**PASSAGE PROVIDED**
It is quite late for me because I had several errands. I also treated myself to lunch in between as I had a half hour wait before I could finish my last errand. Today is a still day, a windless day. It is dark and cold. Everyone was bundled up and was moving quickly from store to store.

I need to get out of my public clothes into my cozies. I’ll be glad when I’m really old because I’ll wear whatever I want in public and people will chalk it up to old age.

The Christmas tree lot at Stop and Shop is gone. A few trees are on the ground, the leftovers I expect. Agway is still open but has very few trees. I remember my mother talking about her Christmas tree and how it was decorated when they were in bed on Christmas Eve. They’d wake up in the morning to a glorious tree and gifts from Santa. I like having the tree around longer. I get to admire it in the living room, and I get to sit and read surrounded by Christmas. Both trees are lit now. They have given the day its only color.

Fern has taken to sleeping on the tree skirt. She falls asleep warmed by the lights and sleeps so deeply she snores but ever so slightly. I have to listen closely to hear her. Gracie, on the other hand, snores loudly, like a grown man, a big grown man. She snorts as she sleeps. Sometimes I can’t fall asleep for the racket. Boxers tend to be snorers.

**GIVEN EXERCISE 1**
Return the lines of the listing from its first line through the line holding "tap(708, 179)", both included.
The journal entry and the listing are unrelated material.

**SUPPLIED ENTRIES**
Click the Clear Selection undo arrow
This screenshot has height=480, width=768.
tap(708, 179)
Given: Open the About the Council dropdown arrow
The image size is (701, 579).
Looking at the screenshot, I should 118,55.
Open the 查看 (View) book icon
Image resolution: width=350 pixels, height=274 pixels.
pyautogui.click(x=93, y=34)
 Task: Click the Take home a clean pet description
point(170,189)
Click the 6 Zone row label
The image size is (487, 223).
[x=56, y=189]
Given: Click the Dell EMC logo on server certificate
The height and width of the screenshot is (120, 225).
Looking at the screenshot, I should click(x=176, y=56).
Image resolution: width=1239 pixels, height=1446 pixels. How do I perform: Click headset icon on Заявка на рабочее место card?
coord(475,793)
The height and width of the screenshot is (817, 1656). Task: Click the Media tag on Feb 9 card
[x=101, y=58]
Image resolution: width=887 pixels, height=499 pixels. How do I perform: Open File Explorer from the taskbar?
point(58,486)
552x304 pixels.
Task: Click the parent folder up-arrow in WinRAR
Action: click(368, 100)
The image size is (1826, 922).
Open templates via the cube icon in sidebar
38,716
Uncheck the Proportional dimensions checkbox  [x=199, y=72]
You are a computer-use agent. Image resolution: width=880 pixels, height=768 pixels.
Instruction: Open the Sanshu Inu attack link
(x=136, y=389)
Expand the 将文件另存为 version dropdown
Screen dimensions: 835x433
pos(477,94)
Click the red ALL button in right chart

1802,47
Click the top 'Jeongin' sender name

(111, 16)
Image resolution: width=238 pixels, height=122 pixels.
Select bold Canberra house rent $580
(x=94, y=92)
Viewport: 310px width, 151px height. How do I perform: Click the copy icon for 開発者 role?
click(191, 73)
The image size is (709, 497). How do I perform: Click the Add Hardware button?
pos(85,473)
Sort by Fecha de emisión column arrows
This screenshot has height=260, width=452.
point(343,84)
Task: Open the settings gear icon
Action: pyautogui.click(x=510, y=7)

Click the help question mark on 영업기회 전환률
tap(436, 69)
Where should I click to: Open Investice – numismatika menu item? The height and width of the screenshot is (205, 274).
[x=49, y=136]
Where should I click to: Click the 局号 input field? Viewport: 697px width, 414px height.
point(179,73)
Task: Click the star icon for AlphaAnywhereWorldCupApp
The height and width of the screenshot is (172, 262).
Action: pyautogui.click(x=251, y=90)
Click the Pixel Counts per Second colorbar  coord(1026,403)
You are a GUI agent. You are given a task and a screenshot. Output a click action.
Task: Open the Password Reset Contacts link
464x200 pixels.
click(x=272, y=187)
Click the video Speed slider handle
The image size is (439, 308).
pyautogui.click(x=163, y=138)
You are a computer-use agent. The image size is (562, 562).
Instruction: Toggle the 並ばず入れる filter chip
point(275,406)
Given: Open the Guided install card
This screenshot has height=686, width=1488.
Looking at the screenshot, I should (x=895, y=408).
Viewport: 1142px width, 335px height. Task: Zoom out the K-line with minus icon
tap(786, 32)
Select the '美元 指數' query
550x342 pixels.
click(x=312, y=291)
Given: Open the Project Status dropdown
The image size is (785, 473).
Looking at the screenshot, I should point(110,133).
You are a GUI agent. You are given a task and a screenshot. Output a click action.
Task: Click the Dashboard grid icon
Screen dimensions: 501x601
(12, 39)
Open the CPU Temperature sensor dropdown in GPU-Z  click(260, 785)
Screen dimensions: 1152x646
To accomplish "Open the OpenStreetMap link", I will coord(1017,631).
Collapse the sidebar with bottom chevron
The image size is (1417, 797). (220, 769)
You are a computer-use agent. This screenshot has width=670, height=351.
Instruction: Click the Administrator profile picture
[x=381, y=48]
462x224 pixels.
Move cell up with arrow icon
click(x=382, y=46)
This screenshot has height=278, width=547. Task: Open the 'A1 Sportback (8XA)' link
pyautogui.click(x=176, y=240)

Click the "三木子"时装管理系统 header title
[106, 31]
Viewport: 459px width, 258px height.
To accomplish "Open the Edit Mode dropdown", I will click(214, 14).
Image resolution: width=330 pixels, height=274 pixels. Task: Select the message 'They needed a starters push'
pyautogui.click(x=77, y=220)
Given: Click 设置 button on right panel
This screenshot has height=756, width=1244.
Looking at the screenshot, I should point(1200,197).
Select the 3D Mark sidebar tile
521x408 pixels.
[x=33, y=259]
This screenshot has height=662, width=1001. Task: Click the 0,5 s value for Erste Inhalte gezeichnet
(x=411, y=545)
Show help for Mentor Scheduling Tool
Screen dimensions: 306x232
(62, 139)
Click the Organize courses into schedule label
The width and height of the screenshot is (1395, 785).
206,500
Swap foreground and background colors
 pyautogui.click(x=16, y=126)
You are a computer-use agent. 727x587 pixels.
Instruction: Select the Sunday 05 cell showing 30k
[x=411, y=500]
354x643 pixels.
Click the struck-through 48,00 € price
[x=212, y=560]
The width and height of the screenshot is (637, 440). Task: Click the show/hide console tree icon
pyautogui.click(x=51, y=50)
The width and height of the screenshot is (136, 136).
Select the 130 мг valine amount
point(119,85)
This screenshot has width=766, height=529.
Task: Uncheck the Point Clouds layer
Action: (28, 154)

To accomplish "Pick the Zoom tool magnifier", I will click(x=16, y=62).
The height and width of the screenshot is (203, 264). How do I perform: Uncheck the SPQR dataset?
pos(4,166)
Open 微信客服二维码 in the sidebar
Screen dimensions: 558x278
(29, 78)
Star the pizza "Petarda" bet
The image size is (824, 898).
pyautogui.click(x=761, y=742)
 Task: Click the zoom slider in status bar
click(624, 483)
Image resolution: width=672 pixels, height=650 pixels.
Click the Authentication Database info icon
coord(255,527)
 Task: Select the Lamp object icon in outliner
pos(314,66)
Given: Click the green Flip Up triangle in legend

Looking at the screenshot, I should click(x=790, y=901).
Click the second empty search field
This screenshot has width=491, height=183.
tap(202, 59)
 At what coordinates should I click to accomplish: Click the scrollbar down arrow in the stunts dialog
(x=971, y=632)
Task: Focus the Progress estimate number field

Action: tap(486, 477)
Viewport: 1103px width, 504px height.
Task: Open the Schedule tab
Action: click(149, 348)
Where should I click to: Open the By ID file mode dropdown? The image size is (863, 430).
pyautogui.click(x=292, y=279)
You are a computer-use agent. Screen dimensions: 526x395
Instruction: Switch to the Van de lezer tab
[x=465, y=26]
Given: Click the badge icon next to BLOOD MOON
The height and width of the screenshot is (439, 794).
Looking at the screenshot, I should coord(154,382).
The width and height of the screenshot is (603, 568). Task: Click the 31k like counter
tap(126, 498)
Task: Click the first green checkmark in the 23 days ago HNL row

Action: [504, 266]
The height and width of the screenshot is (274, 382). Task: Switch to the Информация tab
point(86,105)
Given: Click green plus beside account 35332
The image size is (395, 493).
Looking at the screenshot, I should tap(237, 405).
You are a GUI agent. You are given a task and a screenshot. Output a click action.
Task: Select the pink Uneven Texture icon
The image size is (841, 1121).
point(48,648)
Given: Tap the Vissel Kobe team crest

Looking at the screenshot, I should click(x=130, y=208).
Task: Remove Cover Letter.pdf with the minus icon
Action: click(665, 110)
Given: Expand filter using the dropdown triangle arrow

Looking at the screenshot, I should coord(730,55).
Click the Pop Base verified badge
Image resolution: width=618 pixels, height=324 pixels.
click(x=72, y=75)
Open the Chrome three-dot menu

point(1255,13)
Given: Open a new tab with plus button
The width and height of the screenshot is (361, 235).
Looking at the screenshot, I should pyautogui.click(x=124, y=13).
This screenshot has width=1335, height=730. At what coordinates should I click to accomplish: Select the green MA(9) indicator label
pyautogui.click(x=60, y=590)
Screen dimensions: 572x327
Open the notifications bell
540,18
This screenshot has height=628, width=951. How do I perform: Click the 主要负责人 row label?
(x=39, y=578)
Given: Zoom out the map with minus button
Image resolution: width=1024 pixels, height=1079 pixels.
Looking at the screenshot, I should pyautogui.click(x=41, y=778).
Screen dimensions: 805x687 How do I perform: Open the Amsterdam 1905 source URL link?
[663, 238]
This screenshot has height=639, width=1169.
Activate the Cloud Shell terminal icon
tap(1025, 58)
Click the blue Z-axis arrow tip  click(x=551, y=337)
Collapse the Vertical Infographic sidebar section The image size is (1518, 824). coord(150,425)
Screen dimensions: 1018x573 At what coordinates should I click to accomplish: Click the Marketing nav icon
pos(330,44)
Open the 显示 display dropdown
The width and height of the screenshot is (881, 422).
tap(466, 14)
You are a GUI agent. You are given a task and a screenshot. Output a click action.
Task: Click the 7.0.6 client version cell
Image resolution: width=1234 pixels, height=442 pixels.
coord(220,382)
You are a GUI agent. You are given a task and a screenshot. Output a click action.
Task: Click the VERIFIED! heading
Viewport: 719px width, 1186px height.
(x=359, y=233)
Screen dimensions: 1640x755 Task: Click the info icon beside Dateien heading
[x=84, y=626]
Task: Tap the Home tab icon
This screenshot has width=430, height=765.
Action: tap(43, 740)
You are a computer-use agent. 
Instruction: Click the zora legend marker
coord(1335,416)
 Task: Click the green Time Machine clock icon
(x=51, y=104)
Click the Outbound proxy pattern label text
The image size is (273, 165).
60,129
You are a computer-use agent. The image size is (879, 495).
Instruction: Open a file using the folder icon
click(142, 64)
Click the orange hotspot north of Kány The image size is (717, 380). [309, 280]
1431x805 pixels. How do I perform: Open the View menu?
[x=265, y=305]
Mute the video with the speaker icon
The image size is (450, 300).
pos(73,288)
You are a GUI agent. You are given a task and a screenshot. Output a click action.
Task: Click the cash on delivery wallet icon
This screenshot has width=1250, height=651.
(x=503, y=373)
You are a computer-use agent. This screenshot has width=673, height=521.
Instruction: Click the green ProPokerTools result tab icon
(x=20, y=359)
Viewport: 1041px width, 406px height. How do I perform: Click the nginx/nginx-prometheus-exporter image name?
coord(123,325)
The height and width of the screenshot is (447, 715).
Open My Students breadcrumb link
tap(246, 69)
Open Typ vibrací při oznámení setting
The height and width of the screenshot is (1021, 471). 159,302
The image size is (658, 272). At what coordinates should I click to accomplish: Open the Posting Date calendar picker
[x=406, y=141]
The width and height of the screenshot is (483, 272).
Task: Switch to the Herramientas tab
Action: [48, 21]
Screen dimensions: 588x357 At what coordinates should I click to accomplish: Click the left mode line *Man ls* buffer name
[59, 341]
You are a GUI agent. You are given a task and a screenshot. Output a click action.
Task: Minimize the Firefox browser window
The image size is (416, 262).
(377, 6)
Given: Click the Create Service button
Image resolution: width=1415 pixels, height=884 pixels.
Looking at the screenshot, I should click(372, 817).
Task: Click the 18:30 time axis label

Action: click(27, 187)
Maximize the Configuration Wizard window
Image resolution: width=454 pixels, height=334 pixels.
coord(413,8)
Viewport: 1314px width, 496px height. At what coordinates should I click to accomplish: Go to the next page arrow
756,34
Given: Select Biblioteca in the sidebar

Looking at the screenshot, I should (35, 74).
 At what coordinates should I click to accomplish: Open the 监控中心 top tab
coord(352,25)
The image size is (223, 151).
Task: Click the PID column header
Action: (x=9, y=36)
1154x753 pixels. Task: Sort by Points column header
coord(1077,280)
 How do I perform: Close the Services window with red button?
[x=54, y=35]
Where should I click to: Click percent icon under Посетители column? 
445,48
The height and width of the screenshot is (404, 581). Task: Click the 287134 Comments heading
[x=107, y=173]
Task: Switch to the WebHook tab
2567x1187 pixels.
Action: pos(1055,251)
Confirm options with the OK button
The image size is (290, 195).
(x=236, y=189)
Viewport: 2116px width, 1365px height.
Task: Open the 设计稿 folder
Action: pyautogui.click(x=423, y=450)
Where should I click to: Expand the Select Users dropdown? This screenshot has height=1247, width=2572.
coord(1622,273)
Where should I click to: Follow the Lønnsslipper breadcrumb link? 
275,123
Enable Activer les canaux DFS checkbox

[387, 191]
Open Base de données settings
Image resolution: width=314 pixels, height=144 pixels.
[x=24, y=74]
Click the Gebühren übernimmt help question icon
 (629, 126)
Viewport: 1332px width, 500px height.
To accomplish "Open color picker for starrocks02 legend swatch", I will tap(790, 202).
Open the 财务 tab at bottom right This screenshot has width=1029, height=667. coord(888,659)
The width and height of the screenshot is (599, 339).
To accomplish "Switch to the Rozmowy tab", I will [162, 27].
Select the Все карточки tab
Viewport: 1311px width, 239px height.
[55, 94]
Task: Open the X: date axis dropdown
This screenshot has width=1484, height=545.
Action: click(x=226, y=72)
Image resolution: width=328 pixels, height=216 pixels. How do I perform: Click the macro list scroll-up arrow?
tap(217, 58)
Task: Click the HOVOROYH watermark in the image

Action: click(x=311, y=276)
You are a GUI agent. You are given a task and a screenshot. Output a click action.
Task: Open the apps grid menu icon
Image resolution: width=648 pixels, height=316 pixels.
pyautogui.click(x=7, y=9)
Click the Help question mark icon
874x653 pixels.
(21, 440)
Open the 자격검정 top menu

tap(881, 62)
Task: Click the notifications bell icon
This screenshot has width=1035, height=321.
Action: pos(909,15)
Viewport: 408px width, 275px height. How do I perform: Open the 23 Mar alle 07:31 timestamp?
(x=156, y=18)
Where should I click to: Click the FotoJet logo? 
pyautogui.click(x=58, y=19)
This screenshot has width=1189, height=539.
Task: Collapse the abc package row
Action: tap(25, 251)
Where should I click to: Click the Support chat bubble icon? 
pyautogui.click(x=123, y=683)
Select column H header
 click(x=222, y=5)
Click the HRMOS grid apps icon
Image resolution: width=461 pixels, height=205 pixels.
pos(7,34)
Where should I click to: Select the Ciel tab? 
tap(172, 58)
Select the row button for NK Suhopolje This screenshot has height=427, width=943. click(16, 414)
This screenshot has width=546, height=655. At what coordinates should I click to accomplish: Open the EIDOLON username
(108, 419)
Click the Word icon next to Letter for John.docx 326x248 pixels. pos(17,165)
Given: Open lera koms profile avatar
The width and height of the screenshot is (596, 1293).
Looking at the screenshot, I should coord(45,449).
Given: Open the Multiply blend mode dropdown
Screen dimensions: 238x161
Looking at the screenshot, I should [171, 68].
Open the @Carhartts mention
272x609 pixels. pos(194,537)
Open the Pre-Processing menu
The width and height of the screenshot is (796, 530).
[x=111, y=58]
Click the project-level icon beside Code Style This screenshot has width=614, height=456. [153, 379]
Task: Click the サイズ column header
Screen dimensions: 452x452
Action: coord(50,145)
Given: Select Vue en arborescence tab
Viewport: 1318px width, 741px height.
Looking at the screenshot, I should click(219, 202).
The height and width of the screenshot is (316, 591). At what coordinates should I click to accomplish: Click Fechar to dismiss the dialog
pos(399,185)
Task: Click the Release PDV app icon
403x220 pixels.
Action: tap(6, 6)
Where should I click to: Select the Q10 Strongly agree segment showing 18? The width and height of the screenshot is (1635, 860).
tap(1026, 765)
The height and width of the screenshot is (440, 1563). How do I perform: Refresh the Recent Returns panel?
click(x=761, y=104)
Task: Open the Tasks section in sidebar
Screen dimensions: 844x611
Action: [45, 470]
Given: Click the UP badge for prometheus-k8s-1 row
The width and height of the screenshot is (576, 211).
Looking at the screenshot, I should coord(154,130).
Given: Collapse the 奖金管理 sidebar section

**GIVEN EXERCISE 2**
Retype the whole journal entry word for word.

**WORKED SOLUTION 1**
Click the Clear Selection undo arrow
This screenshot has height=480, width=768.
tap(708, 179)

**WORKED SOLUTION 2**
It is quite late for me because I had several errands. I also treated myself to lunch in between as I had a half hour wait before I could finish my last errand. Today is a still day, a windless day. It is dark and cold. Everyone was bundled up and was moving quickly from store to store.

I need to get out of my public clothes into my cozies. I’ll be glad when I’m really old because I’ll wear whatever I want in public and people will chalk it up to old age.

The Christmas tree lot at Stop and Shop is gone. A few trees are on the ground, the leftovers I expect. Agway is still open but has very few trees. I remember my mother talking about her Christmas tree and how it was decorated when they were in bed on Christmas Eve. They’d wake up in the morning to a glorious tree and gifts from Santa. I like having the tree around longer. I get to admire it in the living room, and I get to sit and read surrounded by Christmas. Both trees are lit now. They have given the day its only color.

Fern has taken to sleeping on the tree skirt. She falls asleep warmed by the lights and sleeps so deeply she snores but ever so slightly. I have to listen closely to hear her. Gracie, on the other hand, snores loudly, like a grown man, a big grown man. She snorts as she sleeps. Sometimes I can’t fall asleep for the racket. Boxers tend to be snorers.